The loss for Freddie Mac in Q1 was due mostly to the effect of declining net interest rates, which resulted in an after-tax fair value loss of $1.4 billion; and the use of derivatives, which Freddie Mac uses as a hedge against changes in interest rates. The value of interest rate derivatives can fluctuate dramatically, however; Fannie Mae relies more on issuance of longer-term debt in order to protect itself against interest rate changes.
“It doesn't mean that there is anything wrong with doing a derivatives strategy,” said Steve Williams, principal with Cornerstone Advisors. “It's very prudent to do so. I don't think that Freddie Mac is the only one that was planning for rising rates by this time, which is almost halfway through 2016. We've actually seen rates go down, and that's that surprising sluggishness in our economy and worries about a global slowdown.”
The declining longer-term interest rates had a negative effect on Fannie Mae’s Q1 earnings even though it turned a profit; the $1.1 billion net income for Fannie Mae in Q1 was less than half of its Q4 2015 net income of $2.5 billion and a decline of more than half a billion year-over-year (from $1.9 billion in Q1 2015).
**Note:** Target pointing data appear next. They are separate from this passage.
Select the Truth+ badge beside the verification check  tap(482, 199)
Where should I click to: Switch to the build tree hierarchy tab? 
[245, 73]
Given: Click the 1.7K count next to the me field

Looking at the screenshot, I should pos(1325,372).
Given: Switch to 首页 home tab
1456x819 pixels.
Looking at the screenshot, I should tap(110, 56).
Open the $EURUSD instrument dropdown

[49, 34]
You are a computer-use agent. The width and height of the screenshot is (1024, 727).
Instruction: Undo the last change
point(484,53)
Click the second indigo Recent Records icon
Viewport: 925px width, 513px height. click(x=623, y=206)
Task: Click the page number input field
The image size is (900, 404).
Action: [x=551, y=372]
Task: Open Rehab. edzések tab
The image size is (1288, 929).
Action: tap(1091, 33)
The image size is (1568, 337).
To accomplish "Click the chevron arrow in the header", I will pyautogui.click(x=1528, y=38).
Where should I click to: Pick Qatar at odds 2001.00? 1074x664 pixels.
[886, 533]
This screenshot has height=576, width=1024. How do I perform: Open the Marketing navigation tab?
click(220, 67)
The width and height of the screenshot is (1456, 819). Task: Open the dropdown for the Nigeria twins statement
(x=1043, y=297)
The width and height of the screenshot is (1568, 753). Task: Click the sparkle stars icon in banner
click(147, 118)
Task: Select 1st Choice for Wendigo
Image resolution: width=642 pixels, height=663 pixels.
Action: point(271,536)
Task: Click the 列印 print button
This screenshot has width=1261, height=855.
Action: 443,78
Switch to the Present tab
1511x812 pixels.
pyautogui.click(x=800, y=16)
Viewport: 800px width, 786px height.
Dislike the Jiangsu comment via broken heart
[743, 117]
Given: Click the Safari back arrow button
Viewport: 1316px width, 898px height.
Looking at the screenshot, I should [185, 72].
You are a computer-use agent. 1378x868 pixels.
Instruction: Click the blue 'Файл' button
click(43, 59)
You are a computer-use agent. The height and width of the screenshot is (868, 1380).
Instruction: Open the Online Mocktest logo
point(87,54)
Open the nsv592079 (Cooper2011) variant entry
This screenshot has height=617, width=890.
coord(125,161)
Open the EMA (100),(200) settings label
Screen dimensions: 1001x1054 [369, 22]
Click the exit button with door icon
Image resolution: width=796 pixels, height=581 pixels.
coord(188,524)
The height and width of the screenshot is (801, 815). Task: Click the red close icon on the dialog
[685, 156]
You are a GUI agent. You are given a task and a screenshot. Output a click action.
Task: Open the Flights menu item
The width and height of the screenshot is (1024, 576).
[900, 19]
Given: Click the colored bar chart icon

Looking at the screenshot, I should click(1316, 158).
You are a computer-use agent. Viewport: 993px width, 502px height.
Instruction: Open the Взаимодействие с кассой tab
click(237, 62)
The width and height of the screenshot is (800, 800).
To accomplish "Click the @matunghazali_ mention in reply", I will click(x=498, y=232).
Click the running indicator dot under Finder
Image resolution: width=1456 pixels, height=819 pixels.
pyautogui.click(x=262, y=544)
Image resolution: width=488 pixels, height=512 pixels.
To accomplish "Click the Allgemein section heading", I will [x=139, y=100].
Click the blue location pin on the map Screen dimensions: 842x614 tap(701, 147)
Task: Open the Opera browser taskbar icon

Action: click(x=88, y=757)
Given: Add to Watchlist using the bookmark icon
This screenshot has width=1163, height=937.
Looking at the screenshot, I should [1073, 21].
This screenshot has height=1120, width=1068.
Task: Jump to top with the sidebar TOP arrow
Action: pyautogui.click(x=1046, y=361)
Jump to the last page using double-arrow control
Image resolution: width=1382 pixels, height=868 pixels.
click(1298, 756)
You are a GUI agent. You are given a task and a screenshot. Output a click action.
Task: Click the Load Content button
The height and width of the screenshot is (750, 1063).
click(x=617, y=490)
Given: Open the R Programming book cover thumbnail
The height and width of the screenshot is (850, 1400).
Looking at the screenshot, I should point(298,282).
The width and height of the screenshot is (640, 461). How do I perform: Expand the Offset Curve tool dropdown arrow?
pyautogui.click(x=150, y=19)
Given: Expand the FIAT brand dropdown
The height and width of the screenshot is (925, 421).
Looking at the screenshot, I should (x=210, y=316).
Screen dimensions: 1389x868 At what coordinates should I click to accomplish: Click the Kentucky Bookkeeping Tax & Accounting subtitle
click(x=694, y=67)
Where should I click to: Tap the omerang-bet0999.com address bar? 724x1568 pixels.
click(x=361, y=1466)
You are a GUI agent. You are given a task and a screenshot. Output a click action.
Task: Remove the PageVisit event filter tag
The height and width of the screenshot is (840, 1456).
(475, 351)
“We continue to run our business well while supporting the improving housing market,” said Timothy J. Mayopoulos, president and CEO of Fannie Mae. “The changes we have made to the company have put us in a stronger position to fulfill our responsibility to deliver safe, affordable mortgage financing for our customers, in all markets at all times. We will continue to execute on behalf of our partners, drive further improvements to housing finance and our company, and serve those who house America.”
Freddie Mac’s huge loss for Q1 did not necessitate a draw on Treasury, but at the same time, Freddie Mac will not be making a dividend payment to Treasury in Q2. Fannie Mae announced it will pay $919 million in dividends to Treasury for Q2, bringing the total paid to Treasury since 2008—about $32 billion more than the $116 billion bailout Fannie Mae required in 2008 to avoid insolvency.